Database Replication Considerations

This topic describes the behavior of certain Snowflake features in secondary databases and provides general guidance for working with replicated objects and data.

In this Topic:

This section describes the behavior of certain Snowflake features in secondary databases and provides general guidance for working with replicated objects and data.

Replication and Automatic Clustering

In the primary database, Snowflake monitors clustered tables using Automatic Clustering and reclusters them as needed. As part of a refresh operation, clustered tables are replicated to a secondary database with the current sorting of the table micro-partitions. As such, reclustering is not performed again on the clustered tables in the secondary database, which would be redundant.

If a secondary database contains clustered tables and the database is promoted to become the primary database, Snowflake begins Automatic Clustering of the tables in this database while simultaneously suspending the monitoring of clustered tables in the previous primary database.

See Replication and Materialized Views (in this topic) for information about Automatic Clustering for materialized views.

Replication and Materialized Views

In the primary database, Snowflake performs automatic background maintenance of materialized views. When a base table changes, all materialized views defined on the table are updated by a background service that uses compute resources provided by Snowflake. In addition, if Automatic Clustering is enabled for a materialized view, then the view is monitored and reclustered as necessary in the primary database.

A refresh operation replicates the materialized view definitions to a secondary database; however, the materialized view data is not replicated, meaning some or all of the data in the materialized views could become out of date.

To perform automatic background maintenance of materialized views in a secondary database, explicitly set AUTO_REFRESH_MATERIALIZED_VIEWS_ON_SECONDARY = TRUE on the secondary database either when you create the secondary database (using CREATE DATABASE … AS REPLICA OF) or later (using ALTER DATABASE). If Automatic Clustering is enabled for a materialized view in the primary database, then setting AUTO_REFRESH_MATERIALIZED_VIEWS_ON_SECONDARY = TRUE on a secondary database also enables automatic monitoring and reclustering of the materialized view in the secondary database.

Also see References to Objects in Another Database (in this topic).

Note

Materialized view maintenance charges are billed to the account where the AUTO_REFRESH_MATERIALIZED_VIEWS_ON_SECONDARY parameter is enabled for a secondary database.

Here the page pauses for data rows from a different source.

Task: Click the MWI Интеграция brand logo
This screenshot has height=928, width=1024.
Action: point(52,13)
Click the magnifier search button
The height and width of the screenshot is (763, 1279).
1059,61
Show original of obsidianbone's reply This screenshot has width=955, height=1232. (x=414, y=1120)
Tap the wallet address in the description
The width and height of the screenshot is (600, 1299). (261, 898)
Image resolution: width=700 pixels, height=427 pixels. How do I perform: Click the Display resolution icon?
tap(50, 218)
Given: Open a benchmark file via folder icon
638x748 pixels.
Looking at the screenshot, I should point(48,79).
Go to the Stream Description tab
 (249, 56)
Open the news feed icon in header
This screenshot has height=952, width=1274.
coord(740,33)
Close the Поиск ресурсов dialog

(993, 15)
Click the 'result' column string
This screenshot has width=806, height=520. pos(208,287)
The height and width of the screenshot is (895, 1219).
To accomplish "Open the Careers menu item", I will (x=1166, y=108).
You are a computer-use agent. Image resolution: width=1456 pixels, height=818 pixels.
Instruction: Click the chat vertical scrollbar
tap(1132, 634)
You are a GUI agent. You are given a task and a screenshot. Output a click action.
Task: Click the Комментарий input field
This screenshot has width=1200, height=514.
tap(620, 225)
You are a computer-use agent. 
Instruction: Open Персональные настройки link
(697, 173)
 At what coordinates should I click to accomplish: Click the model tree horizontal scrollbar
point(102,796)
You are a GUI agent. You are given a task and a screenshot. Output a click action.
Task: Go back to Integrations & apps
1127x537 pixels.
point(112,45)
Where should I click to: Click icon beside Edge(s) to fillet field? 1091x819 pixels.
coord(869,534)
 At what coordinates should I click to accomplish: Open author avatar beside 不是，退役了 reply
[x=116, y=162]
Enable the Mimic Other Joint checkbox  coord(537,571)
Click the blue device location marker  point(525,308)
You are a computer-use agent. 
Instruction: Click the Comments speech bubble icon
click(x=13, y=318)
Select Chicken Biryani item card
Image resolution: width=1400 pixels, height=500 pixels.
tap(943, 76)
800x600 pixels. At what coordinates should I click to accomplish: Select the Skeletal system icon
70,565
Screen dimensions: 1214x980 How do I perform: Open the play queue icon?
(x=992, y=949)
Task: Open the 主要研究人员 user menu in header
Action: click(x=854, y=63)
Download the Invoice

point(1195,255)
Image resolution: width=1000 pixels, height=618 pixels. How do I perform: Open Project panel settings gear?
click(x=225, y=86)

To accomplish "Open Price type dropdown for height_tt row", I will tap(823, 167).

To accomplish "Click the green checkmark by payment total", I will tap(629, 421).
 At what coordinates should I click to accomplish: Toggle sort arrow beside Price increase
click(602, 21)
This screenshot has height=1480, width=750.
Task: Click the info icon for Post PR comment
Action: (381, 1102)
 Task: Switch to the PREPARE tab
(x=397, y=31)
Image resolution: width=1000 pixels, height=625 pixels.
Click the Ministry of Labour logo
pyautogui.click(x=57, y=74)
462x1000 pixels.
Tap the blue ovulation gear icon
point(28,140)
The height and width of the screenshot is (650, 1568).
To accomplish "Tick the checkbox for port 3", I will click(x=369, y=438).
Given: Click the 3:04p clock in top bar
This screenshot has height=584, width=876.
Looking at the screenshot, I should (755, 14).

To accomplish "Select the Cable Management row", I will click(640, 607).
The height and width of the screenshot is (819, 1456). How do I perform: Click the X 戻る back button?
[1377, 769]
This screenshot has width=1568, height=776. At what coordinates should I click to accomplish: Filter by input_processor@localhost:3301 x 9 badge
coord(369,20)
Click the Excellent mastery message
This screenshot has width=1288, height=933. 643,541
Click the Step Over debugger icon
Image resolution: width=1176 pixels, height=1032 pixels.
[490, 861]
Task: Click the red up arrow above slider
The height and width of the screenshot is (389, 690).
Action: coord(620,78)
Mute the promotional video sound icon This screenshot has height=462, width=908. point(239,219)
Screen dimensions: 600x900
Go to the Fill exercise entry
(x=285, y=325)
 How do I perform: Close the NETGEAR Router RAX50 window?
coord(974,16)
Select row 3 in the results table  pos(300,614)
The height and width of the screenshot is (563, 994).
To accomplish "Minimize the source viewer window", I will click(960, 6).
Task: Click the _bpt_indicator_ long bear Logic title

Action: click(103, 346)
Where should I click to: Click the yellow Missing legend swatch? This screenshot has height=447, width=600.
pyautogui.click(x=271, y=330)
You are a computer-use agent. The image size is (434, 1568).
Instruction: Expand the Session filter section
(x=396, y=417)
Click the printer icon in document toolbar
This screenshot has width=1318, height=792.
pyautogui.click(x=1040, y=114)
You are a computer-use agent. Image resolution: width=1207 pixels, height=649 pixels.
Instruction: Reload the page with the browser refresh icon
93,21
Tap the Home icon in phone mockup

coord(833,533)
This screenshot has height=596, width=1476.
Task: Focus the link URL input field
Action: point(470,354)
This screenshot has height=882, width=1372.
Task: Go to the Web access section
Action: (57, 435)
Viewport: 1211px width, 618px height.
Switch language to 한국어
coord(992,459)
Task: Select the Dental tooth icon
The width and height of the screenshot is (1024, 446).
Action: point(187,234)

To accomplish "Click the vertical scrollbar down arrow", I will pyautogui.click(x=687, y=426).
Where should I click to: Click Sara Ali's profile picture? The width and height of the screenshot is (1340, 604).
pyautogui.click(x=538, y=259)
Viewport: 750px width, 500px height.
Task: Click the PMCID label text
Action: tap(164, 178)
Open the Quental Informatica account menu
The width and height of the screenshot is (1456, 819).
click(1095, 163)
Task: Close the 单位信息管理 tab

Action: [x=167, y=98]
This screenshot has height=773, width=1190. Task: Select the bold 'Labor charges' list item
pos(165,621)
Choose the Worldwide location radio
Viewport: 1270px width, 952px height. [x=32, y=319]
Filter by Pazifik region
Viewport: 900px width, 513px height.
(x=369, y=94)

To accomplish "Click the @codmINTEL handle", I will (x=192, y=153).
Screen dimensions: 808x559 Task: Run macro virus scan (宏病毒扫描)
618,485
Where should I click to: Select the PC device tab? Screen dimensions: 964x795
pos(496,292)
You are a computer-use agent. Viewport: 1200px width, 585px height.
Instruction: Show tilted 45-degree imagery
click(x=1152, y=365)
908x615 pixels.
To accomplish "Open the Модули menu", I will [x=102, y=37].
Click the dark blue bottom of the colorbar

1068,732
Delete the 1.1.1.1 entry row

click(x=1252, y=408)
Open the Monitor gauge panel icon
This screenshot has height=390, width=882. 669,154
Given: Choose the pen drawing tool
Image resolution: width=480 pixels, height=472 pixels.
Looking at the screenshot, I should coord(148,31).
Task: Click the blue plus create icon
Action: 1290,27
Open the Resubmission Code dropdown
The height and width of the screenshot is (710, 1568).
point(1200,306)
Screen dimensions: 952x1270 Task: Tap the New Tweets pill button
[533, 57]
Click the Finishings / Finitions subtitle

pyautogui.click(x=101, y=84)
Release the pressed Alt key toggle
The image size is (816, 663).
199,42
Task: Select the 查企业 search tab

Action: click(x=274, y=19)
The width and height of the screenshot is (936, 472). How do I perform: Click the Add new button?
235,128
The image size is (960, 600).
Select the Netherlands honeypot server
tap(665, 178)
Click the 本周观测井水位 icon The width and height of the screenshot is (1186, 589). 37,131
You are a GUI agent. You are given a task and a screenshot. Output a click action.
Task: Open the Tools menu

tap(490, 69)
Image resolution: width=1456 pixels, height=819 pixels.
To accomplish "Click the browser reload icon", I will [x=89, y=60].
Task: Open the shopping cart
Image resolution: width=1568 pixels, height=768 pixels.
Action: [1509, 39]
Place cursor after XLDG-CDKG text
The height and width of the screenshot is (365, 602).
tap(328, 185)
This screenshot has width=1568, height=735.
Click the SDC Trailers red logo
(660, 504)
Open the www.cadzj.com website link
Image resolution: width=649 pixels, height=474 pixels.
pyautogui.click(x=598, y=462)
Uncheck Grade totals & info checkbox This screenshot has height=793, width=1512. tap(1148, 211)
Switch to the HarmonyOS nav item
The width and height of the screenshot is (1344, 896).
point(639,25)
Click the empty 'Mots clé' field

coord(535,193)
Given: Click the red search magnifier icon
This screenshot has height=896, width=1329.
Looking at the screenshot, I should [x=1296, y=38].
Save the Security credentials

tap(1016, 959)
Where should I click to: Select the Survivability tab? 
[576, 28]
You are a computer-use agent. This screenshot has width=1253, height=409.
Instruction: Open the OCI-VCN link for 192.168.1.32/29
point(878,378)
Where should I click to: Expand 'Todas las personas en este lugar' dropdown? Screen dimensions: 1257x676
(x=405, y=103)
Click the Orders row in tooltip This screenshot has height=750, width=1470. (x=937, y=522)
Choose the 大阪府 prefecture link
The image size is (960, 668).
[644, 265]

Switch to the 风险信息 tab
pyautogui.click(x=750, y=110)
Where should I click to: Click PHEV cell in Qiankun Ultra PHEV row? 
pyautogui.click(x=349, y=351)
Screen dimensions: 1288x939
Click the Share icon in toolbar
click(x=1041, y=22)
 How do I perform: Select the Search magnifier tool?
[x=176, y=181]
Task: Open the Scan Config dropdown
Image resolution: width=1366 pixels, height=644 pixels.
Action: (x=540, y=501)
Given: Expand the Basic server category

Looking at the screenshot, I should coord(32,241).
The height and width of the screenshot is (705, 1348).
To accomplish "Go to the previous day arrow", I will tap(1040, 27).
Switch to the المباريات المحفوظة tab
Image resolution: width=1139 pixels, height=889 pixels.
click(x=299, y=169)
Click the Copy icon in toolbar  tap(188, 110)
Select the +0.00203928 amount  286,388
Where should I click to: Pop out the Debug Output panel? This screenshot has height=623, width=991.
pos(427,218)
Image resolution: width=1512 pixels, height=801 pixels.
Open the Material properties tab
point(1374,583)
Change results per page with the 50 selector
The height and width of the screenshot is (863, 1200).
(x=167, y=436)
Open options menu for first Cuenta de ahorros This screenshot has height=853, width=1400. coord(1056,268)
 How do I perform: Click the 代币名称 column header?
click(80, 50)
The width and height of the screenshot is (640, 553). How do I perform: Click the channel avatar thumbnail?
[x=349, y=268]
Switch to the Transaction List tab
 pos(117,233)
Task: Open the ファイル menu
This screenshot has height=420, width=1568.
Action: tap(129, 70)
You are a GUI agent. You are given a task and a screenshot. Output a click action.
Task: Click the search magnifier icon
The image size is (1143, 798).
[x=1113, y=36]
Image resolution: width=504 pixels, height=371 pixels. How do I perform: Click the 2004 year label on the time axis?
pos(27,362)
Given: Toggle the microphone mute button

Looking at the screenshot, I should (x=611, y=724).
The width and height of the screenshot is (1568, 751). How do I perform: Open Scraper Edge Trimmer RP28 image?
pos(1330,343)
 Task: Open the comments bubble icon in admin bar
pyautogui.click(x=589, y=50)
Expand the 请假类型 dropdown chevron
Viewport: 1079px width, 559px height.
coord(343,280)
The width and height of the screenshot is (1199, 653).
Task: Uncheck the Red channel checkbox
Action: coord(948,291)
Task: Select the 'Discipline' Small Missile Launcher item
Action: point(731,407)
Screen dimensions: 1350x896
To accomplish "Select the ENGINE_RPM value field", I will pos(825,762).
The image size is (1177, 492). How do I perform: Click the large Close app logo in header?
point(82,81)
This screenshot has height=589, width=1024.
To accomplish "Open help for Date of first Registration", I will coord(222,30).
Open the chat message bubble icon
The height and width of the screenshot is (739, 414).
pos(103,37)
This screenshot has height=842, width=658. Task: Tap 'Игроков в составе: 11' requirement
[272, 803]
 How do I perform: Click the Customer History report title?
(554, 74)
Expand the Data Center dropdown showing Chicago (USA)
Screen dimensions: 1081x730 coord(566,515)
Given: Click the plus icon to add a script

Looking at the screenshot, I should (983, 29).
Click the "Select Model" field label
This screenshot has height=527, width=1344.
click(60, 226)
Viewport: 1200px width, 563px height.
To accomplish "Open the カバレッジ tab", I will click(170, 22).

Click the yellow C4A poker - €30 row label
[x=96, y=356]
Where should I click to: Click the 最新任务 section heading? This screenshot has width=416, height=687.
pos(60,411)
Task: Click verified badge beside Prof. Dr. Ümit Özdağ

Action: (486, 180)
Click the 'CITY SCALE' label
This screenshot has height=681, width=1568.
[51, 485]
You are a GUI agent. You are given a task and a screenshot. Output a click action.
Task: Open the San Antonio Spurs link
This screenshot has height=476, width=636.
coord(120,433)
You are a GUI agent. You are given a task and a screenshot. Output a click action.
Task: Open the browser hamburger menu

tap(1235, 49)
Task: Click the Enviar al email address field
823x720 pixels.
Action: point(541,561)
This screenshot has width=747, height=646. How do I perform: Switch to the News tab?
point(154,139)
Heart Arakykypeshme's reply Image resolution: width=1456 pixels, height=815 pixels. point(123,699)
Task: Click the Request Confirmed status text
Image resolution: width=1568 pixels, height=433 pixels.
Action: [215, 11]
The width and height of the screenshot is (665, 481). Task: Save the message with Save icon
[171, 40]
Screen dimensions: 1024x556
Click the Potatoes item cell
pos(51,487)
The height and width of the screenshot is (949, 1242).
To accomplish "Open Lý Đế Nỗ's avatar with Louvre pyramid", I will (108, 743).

Replication and Masking Policies

If either of the following conditions is true, then the initial replication operation or a subsequent refresh operation fails:

  • The primary database is in an Enterprise (or higher) account and contains a masking policy but one or more of the accounts approved for replication are on lower editions.

  • A masking policy contained in the primary database is applied to columns in a table or view in another database, or vice-versa.

Time Travel

Querying tables and views in a secondary database using Time Travel can produce different results than when executing the same query in the primary database.

Historical Data

Historical data available to query in a primary database using Time Travel is not replicated to secondary databases.

For example, suppose data is loaded continuously into a table every 10 minutes using Snowpipe, and a secondary database is refreshed every hour. The refresh operation only replicates the latest version of the table. While every hourly version of the table within the retention window is available for query using Time Travel, none of the iterative versions within each hour (the individual Snowpipe loads) are available.

Data Retention Period

The data retention period for tables in a secondary database begins when the secondary database is refreshed with the DML operations (i.e. changing or deleting data) written to tables in the primary database.

Replication and Large, High-Churn Tables

When one or more rows of a table are updated or deleted, all of the impacted micro-partitions that store this data in a primary database are re-created and must be synchronized to secondary databases. For large, high-churn dimension tables, the replication costs can be significant.

For large, high-churn dimension tables that incur significant replication costs, the following mitigations are available:

  • Replicate any primary databases that store such tables at a lower frequency.

  • Change your data model to reduce churn.

For more information, see Managing Costs for Large, High-Churn Tables.

Replication and Cloning

Cloned objects are replicated physically rather than logically to secondary databases. That is, cloned tables in a standard database do not contribute to the overall data storage unless or until DML operations on the clone add to or modify existing data. However, when a cloned table is replicated to a secondary database, the physical data is also replicated, increasing the data storage usage for your account.

References to Objects in Another Database

Carefully analyze whether views or table constraints in a primary database reference another database.

Views
  • Non-materialized views that reference any object in another database (e.g. table columns, other views, UDFs, or stages) can be replicated, because this type of reference is name based. Name-based references do not cause replication to fail; however, queries on the view in secondary databases will fail if the other database(s) are not replicated in the same region.

    For example, suppose view v1 in database d1 references tables t1 and t2 in databases d1 and d2, respectively. To successfully query view V1 in the secondary database d1, secondary database d2 must also exist in the account (e.g. as another secondary database). In addition, for consistent query results with the primary databases, secondary databases d1 and d2 must be refreshed at the same time.

  • Materialized views that reference any object in another database currently cause the replication or refresh operation to fail. That is because materialized views reference objects by ID rather than name. A database snapshot cannot resolve ID-based references to objects outside the database.

Constraints

Currently, dangling foreign keys will cause the replication to fail. This situation occurs when a foreign key in the primary database references a primary key in another database, or vice-versa. That is because constraint references are ID-based. A database snapshot cannot resolve ID-based references to objects outside its own database.

To view the foreign key references in your account, query the TABLE_CONSTRAINTS view in the Information Schema or ACCOUNT_USAGE schema.

Replication and Access Control

Secondary databases are read-only; however, the database owner (i.e. the role that has the OWNERSHIP privilege on the secondary database) can grant privileges on database objects (i.e. schemas, tables, views, etc.) to other roles using GRANT <privileges> … TO ROLE.

Historical Usage Data

Historical usage data for activity in the primary database is not replicated to secondary databases. Each account has its own query history, login history, etc.

Historical usage data includes the query data returned by the following Information Schema table functions or Account Usage views:

  • COPY_HISTORY

  • LOGIN_HISTORY

  • QUERY_HISTORY

  • etc.